텍스트 및 항목 위치 항목
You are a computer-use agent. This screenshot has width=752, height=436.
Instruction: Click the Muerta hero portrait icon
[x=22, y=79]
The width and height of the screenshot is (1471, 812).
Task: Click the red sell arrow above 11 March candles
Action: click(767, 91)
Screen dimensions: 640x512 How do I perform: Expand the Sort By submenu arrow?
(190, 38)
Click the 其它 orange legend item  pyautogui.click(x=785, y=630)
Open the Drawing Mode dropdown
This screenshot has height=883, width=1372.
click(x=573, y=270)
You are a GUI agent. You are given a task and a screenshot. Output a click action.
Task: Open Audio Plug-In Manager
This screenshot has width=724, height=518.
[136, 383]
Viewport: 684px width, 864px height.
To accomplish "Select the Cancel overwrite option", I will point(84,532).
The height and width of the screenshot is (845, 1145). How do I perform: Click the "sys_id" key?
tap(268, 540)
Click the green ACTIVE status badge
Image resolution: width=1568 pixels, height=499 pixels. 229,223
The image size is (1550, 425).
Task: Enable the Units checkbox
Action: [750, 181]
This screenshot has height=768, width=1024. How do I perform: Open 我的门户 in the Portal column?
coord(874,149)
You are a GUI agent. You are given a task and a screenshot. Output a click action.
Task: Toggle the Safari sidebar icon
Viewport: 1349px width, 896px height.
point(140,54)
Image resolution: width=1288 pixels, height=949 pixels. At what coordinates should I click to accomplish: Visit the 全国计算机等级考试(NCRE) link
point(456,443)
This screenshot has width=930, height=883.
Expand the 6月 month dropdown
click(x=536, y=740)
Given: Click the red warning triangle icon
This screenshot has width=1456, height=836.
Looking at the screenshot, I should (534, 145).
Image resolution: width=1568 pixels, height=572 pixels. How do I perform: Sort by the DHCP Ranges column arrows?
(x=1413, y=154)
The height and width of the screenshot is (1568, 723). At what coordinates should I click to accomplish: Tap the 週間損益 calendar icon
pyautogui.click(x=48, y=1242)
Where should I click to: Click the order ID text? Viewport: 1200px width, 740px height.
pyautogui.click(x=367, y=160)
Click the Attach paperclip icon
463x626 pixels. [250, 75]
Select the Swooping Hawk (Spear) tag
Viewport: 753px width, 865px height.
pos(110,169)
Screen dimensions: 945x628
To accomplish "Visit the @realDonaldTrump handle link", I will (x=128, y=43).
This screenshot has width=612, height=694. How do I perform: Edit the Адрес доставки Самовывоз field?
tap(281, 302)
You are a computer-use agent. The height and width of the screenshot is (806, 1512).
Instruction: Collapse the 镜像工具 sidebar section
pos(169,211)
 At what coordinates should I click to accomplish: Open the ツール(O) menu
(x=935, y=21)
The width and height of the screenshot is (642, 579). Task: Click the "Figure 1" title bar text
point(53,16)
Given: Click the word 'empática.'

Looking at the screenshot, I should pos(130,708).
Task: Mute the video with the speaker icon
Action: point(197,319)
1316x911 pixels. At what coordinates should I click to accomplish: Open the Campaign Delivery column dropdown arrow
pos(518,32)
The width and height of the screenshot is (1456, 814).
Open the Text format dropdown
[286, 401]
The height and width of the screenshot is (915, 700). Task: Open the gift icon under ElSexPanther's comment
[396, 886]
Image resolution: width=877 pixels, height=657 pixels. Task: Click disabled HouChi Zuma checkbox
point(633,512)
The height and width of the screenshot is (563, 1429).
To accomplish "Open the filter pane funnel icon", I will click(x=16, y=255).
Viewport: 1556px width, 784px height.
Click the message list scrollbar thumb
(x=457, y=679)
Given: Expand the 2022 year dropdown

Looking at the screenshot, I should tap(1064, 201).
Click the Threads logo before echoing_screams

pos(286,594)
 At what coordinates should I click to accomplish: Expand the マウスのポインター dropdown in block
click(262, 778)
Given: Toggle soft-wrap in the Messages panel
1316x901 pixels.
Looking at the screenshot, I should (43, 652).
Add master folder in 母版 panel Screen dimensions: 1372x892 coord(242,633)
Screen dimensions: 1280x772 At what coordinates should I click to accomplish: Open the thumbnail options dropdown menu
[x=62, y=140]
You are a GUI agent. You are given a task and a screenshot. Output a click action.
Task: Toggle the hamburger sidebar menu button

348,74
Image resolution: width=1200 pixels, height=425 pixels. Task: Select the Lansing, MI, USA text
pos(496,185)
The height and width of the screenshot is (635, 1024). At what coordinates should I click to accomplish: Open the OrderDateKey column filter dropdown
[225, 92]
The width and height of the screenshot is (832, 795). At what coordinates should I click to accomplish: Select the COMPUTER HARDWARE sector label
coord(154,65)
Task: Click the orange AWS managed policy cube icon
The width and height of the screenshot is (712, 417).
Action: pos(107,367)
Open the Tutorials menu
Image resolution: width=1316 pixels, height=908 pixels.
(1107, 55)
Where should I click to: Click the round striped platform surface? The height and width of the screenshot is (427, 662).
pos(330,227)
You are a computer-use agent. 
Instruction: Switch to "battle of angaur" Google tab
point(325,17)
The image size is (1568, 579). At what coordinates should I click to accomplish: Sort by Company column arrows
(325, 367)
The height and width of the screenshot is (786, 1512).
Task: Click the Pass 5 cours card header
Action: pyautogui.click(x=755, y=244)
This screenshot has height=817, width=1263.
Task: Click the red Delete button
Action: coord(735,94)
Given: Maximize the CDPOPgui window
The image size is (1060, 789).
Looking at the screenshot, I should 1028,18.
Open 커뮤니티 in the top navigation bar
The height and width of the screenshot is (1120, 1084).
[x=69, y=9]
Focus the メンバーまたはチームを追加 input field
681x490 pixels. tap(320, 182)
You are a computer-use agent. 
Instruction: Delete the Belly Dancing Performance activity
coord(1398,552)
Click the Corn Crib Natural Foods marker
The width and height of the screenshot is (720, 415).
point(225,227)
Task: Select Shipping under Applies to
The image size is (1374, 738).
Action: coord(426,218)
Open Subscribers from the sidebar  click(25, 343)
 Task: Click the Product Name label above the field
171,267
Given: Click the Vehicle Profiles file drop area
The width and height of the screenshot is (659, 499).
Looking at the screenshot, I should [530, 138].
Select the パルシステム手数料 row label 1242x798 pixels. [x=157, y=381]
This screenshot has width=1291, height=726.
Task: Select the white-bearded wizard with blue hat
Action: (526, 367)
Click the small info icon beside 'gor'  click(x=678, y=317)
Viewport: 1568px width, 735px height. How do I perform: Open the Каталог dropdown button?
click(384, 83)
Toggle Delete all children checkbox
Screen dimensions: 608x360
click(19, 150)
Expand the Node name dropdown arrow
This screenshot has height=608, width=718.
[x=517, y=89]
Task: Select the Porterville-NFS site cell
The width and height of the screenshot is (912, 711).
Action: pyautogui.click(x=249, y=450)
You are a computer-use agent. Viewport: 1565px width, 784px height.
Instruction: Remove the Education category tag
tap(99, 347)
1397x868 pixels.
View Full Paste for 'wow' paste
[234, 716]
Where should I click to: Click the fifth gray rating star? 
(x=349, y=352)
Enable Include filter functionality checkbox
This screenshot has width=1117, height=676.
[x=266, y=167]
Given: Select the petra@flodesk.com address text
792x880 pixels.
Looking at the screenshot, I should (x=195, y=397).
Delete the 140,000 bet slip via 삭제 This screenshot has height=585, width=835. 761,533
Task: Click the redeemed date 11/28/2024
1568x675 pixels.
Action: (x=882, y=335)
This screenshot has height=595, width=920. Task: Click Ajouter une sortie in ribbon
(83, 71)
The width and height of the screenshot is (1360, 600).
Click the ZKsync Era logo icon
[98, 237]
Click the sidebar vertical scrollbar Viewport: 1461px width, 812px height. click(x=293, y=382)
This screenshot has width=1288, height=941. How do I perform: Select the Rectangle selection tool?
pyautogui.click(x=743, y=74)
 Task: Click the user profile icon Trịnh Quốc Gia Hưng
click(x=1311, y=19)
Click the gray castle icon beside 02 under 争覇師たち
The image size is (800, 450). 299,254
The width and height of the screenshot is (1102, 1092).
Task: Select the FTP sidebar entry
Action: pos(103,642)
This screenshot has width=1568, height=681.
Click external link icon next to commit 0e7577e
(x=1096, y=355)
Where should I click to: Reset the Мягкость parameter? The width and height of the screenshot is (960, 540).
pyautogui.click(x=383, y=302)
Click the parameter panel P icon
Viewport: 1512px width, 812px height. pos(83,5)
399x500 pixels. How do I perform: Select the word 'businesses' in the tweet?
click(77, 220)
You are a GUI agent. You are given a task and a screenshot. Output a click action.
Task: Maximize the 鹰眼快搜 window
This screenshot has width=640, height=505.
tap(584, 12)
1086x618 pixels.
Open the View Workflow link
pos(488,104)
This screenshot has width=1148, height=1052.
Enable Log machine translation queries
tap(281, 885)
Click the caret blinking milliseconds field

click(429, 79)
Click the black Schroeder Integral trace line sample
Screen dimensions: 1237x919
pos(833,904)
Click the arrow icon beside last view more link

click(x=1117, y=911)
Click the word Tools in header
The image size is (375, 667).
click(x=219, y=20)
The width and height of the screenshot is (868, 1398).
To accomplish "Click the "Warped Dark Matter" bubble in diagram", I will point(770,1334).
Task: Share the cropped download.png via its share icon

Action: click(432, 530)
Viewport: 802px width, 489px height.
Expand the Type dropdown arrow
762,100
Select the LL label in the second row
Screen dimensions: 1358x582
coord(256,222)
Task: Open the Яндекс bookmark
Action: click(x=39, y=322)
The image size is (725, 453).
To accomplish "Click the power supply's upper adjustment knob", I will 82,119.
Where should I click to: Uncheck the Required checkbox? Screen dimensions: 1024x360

- **할 일**
"The image size is (725, 453)."라는 문구가 있는 줄부터 항목의 맨 끝 줄까지, 양 끝 줄을 포함해 '번호'와 '내용' 두 열의 마크다운 표로 정리하세요. 빈 줄은 넣지 마세요.

- **작성한 답**
| 번호 | 내용 |
|---|---|
| 1 | The image size is (725, 453). |
| 2 | To accomplish "Click the power supply's upper adjustment knob", I will 82,119. |
| 3 | Where should I click to: Uncheck the Required checkbox? Screen dimensions: 1024x360 |